* Requirements:
(a) Do these statements agree with the parliamentary exchange? For each, answer yes or no and quote the words of the exchange that decide it. (i) The Department had received complaints about the imported chairs. (ii) The Electricity Act, 1947, provides machinery for dealing with complaints about electricity charges. (iii) All imported textile goods are already required to be marked with their origin.
(b) Can you sum up the parliamentary exchange in three sentences?
(c) Write what comes next in the parliamentary exchange, picking up after its final sentence.

* Text block:
Will my hon. and learned Friend bear in mind that the Utility mark should be a guarantee of quality and of standard and that the quality of these imported chairs is far below the quality of chairs manufactured in this country? Is he aware that the Utility specification with which our people have to comply makes it impossible for them to manufacture chairs at so low a figure as these imported chairs?

The variation licences do not permit any lowering of quality and the same standard is applied to the article whether it is imported or home produced. In regard to the particular chairs to which my hon. Friend referred, no complaint of any kind has been received by my Department.

If I produce the two chairs, one made in one country and the other made in another country, will my hon. and learned Friend sit on both and judge of their quality?

Will the hon. and learned Gentleman give an assurance that there has been no lowering of the Utility standard for either overseas goods or home-produced goods?

Will my hon. and learned Friend bear in mind that blind persons as well as others are engaged in making this cane furniture and that if importation is continued it may have a very serious effect on their employment?

Electricity Charges, Merseyside

27.

asked the President of the Board of Trade whether his attention has been called to the disproportionately high charges made for electricity for industrial purposes by the Merseyside and North Wales Electricity Board which are having a deterrent effect on new industries considering establishing themselves in the Merseyside Development Area in how many cases has this factor been represented to him as deciding industrial developers to establish their factories elsewhere; and if he will consult with the British Electricity Authority with a view to the reduction of these tariffs.

I am informed that a complaint has been made to the Ministry of Fuel and Power about electricity charges in the Merseyside area, but I would remind my hon. Friend that the Electricity Act, 1947, provides machinery for dealing with such complaints. I do not know of any case in which electricity charges have deterred an industrialist from establishing a factory in the area.

Will my hon. and learned Friend agree that the standard of electricity charges is a very important factor to be taken into account by intending industrialists? Is he further aware that the machinery for consumer consultation to which he referred in his answer is very ineffective? Would he do what he can to improve it to make it more effective?

I stated in my original answer that we knew of no case in which electricity charges had in fact deterred an industrialist from establishing a factory in the area. The question of the efficacy of the procedure under the Act is, of course, for my right hon. Friend the Minister of Fuel and Power and not for me.

Is the hon. and learned Gentleman aware that these increased charges are placing a very severe burden on industries which are already suffering badly? If I supply him with evidence that the cost per unit of electricity for some mills has trebled during the last four months, will he look into the case?

I think that in the first place the hon. Member should use the machinery provided under the Electricity Act.

On a point of order, Mr. Speaker, there are more than 20 Questions on the Order Paper addressed to the President of the Board of Trade, mostly from hon. Members on the Government back benches. May we know where the President of the Board of Trade is? Has he resigned?

Textile Industry

28.

asked the President of the Board of Trade if he will arrange for all imports of textile articles of foreign manufacture to be marked with the name of the country of origin or with the word "Foreign."

Orders under the Merchandise Marks Act, 1926, already require many classes of imported textile goods to be marked with an indication of origin. We should be prepared to refer to the Standing Committee on Marking Orders any application which we might receive from a representative body to make an Order extending that requirement to further classes of textiles.

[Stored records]
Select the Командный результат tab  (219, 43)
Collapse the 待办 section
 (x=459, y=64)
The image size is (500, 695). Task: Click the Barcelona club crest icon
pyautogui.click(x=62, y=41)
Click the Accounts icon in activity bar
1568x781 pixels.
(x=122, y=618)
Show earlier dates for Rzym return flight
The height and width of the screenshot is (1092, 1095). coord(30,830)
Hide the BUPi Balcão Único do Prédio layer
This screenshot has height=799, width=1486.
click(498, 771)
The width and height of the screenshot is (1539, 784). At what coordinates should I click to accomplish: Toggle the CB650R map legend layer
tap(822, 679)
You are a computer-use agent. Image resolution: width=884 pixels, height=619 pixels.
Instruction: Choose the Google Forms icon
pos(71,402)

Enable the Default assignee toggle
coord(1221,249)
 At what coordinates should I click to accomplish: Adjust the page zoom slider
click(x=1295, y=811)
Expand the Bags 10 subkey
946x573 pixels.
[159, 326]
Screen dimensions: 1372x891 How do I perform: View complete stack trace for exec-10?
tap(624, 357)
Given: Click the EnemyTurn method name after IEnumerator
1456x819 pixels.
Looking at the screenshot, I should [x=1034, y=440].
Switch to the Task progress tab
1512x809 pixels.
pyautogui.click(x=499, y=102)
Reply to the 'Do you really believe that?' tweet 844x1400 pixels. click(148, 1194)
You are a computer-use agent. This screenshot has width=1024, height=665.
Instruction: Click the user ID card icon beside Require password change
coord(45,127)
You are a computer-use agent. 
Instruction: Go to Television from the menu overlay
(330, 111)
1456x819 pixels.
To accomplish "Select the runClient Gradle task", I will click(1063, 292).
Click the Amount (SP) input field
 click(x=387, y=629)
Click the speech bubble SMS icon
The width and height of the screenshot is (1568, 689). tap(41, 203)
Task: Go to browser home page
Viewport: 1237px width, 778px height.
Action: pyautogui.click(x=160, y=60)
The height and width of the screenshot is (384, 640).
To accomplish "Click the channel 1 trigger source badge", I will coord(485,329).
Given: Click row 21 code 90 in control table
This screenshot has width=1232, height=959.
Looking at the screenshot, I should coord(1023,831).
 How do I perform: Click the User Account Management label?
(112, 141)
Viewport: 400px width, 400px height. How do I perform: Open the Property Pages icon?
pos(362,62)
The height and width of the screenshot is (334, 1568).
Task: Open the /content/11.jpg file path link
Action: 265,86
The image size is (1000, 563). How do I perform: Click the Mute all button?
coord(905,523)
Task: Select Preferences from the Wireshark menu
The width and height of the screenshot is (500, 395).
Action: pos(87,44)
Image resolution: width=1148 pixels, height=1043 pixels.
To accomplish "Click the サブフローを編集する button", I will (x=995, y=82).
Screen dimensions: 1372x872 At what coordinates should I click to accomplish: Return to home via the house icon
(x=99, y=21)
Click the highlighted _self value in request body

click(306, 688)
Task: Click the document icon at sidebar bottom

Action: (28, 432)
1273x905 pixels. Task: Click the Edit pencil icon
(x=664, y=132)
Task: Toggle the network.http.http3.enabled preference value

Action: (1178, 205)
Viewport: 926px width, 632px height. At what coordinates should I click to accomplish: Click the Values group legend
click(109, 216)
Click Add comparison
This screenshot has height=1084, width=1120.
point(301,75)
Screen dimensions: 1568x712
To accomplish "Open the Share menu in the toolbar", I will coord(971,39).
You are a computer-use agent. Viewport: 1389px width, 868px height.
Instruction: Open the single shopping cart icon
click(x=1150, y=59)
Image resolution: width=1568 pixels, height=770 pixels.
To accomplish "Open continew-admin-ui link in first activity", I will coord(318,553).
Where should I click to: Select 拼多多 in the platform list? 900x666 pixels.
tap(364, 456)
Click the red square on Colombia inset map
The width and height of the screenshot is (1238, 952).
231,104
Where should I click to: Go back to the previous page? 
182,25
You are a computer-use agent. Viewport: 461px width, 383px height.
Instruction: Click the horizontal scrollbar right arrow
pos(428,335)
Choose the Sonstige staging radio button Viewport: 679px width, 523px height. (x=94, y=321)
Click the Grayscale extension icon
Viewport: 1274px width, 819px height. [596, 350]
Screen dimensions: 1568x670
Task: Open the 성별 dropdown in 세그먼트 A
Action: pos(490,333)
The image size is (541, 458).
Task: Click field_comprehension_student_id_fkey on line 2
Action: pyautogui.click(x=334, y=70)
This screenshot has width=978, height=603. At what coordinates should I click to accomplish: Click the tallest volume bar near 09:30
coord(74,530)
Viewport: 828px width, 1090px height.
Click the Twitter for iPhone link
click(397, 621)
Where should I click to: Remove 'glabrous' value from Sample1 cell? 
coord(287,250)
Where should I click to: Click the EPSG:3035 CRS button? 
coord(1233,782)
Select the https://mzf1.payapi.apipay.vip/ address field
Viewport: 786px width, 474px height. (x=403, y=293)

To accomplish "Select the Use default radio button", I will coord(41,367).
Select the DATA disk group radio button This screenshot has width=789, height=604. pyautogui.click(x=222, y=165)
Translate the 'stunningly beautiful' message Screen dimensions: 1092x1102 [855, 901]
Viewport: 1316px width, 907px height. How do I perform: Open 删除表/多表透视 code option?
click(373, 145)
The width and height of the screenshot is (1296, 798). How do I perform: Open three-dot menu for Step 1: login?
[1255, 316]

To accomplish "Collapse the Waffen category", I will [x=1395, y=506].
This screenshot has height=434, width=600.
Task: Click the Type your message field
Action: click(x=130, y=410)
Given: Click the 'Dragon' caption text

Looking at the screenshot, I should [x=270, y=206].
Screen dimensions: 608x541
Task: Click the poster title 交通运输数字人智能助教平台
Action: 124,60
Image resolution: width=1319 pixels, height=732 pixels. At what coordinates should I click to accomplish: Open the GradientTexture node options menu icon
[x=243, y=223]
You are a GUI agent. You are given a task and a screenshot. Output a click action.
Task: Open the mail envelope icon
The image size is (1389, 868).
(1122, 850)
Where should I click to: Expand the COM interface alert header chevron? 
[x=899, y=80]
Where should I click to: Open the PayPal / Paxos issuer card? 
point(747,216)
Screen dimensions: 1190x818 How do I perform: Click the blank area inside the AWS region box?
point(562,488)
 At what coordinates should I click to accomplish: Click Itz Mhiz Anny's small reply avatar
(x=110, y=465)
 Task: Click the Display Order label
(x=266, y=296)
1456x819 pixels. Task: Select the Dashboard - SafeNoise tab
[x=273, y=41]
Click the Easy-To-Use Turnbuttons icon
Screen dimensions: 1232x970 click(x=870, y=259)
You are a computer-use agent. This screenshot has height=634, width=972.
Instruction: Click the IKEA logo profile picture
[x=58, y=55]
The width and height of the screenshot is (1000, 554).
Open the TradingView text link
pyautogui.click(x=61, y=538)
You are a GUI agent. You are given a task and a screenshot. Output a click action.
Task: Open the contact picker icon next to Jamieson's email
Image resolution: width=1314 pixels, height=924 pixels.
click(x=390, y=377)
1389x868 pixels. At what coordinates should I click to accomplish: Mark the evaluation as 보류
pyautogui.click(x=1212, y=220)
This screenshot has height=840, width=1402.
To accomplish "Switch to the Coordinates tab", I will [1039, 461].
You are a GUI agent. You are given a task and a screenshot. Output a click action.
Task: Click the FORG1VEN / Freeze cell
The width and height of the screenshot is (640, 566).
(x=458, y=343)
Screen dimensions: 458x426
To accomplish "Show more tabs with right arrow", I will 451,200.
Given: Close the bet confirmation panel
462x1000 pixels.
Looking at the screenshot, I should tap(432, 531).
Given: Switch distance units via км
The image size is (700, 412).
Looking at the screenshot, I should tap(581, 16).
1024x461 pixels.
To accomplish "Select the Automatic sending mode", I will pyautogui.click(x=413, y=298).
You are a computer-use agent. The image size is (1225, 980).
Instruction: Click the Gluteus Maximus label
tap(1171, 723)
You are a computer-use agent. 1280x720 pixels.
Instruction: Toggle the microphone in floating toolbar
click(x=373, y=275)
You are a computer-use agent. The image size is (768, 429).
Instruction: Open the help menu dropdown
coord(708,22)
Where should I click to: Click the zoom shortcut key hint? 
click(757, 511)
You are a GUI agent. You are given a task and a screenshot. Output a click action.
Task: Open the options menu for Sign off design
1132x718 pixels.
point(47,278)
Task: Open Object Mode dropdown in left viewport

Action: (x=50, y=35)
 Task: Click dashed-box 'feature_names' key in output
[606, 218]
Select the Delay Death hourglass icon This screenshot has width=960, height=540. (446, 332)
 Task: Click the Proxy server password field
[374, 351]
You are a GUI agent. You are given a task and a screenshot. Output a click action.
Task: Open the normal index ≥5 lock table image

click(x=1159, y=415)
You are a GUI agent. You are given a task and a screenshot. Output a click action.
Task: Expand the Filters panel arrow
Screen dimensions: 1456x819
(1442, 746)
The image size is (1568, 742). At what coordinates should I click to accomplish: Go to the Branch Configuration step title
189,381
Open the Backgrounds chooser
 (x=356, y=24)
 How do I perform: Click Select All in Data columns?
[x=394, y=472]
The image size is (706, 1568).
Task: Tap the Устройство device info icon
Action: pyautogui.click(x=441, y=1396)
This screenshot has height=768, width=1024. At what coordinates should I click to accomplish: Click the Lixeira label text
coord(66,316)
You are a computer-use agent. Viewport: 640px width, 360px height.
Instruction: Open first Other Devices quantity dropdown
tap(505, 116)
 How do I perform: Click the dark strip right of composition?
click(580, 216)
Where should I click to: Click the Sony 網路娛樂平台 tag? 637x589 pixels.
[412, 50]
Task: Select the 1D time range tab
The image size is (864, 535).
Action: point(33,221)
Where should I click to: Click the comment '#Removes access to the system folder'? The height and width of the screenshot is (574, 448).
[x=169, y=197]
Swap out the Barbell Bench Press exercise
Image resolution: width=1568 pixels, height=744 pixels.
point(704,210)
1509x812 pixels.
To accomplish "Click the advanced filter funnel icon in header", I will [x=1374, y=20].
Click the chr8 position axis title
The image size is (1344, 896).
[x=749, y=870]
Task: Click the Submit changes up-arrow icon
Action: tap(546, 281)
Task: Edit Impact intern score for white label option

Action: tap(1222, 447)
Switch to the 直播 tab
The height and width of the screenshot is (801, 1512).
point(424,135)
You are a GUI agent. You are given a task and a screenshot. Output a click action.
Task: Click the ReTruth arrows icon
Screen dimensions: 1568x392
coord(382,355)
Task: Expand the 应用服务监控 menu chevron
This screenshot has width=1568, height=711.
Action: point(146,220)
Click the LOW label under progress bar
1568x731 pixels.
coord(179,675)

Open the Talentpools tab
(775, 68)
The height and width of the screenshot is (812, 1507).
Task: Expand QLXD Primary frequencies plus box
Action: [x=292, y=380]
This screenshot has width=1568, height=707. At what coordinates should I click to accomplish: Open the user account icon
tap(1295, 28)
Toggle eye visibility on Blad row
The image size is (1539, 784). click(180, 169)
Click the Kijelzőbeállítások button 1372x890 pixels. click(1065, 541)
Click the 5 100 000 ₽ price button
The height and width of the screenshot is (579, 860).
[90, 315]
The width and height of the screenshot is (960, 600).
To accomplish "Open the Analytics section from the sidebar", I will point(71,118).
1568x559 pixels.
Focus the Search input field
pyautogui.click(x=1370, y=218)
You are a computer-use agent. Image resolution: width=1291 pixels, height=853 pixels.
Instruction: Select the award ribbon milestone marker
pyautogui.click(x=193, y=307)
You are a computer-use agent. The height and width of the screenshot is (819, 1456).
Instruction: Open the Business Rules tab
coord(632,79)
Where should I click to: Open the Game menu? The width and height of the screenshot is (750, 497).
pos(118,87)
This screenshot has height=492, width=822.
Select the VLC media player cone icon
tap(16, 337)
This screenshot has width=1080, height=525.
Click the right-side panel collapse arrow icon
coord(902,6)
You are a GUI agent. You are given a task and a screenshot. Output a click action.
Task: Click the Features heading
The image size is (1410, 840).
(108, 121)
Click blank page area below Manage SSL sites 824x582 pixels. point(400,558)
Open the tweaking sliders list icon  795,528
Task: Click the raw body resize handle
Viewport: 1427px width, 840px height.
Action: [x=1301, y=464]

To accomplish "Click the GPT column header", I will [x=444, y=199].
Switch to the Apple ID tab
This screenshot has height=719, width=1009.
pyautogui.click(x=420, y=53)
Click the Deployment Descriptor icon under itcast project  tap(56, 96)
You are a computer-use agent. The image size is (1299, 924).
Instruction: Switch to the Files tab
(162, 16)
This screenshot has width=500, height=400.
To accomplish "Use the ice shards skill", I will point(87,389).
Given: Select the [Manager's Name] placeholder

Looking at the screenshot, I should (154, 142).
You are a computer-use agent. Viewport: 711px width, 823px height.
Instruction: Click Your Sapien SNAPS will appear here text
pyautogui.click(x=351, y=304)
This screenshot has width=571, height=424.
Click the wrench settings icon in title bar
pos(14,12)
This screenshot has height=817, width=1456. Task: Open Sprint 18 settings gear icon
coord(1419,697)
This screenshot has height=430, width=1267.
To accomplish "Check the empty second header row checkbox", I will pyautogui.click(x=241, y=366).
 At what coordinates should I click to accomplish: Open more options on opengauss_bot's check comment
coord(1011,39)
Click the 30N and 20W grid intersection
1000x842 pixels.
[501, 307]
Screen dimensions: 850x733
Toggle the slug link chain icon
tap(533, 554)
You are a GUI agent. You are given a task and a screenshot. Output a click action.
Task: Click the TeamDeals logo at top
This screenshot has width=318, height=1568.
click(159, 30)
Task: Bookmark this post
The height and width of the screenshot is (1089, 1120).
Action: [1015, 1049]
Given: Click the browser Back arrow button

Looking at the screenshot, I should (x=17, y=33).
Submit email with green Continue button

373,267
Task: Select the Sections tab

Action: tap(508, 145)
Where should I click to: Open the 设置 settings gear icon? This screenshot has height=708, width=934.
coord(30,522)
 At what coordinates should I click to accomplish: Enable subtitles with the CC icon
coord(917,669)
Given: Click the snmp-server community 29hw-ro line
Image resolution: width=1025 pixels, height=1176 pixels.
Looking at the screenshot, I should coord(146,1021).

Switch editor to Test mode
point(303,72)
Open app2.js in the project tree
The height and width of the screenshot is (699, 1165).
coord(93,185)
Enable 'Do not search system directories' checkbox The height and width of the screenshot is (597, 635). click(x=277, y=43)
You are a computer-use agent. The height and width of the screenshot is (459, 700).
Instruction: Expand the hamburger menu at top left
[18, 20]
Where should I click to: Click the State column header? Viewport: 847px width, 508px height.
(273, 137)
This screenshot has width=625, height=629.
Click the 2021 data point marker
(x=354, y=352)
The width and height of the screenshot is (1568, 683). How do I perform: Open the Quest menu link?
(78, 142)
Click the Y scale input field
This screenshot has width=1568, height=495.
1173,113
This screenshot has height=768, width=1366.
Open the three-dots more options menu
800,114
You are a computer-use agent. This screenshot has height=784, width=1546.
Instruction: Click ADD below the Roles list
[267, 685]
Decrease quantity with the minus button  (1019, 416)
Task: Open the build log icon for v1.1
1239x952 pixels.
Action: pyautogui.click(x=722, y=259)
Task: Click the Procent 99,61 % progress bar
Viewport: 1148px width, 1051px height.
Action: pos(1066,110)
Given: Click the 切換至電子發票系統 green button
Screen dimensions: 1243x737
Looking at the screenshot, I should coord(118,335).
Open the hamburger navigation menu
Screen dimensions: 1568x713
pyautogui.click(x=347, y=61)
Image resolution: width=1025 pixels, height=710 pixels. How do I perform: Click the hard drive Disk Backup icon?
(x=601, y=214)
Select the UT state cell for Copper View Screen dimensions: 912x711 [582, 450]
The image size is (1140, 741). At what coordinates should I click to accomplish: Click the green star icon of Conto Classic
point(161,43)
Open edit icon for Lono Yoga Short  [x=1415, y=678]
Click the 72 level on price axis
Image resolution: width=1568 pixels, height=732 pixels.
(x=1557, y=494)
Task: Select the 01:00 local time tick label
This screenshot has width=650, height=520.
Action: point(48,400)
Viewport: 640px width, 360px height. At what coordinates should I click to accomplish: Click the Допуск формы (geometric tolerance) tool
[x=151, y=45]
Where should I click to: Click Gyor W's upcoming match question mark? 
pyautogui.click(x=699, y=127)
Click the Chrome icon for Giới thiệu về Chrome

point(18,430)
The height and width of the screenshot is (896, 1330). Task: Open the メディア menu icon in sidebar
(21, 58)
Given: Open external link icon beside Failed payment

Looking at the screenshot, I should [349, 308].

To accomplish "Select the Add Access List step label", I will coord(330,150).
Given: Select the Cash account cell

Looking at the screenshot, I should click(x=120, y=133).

* The answers:
(a)
(i) No: "no complaint of any kind has been received by my Department."
(ii) Yes: "the Electricity Act, 1947, provides machinery for dealing with such complaints."
(iii) No: "Orders under the Merchandise Marks Act, 1926, already require many classes of imported textile goods to be marked with an indication of origin."

(b) Members raised concerns that imported chairs fell below the quality of home-made ones, and the reply stated that the same standard applies whether an article is imported or home produced and that no complaint about the chairs had been received. On electricity charges in Merseyside, the reply pointed to the machinery provided by the Electricity Act, 1947, and said no case was known of charges deterring an industrialist from building a factory in the area. On marking imported textiles, the reply noted that many classes are already required to show their origin and that applications to extend this could be referred to the Standing Committee on Marking Orders.

(c)
In spite of what my right hon. and learned Friend says, great quantites of textiles come into Britain from France, Italy and Switzerland which are not marked. Will he take the lead, together with industry, to see that something is done?

I am not quite sure, from my hon. and gallant Friend's question, whether he is suggesting that there is any breach of the law.

If so, I will of course consider any case that he brings to my notice, but, if he wishes an Order to be made for an additional class of textiles, the procedure which I have indicated should be followed.

29.

asked the President of the Board of Trade if he will sponsor a campaign to buy British textiles.

Her Majesty's Government would, of course, welcome increased purchases of British textiles, but the responsibility for a campaign such as my hon. and gallant Friend suggests must lie with the textile industries.

Will my hon. and learned Friend go a little further and say to what extent the Government will render assistance? Would he also bear in mind that by doing this we shall keep foreign textiles out of Britain and we shall sell our own?

There is a certain vagueness and ambiguity about the use of the word "sponsor" in my hon. and gallant Friend's Question, but I did not wish in my answer to suggest that these very vigorous industries are not capable of initiating their own campaigns.

As a first step in this proposed campaign, will the Minister consult with the Chancellor of the Exchequer in order that he might discontinue his deflationary policy, as nothing could be better to prevent a slump in textiles?

Would the hon. and learned Gentleman consult with the Minister of Labour with a view to getting him to sign the 12 Orders which he has so far refused to sign, which would thus put extra purchasing power in the pockets of two million people, thereby enabling them to make a contribution to the object of such a campaign.

30.

asked the President of the Board of Trade whether the Government has reached any decision on the desirability of scheduling certain textile areas as Development Areas under the Distribution of Industry Acts.

No, Sir. As the right hon. Gentleman is aware, the question of scheduling new areas as Development Areas needs very full investigation. Besides the claims of the textile areas, we must also take into account proposals which have been made for scheduling other areas. All these proposals are now being considered.

But in view of the success that this policy has had in the old distressed areas, and the present situation in textile areas, is there really any reason why the Government should delay action any longer?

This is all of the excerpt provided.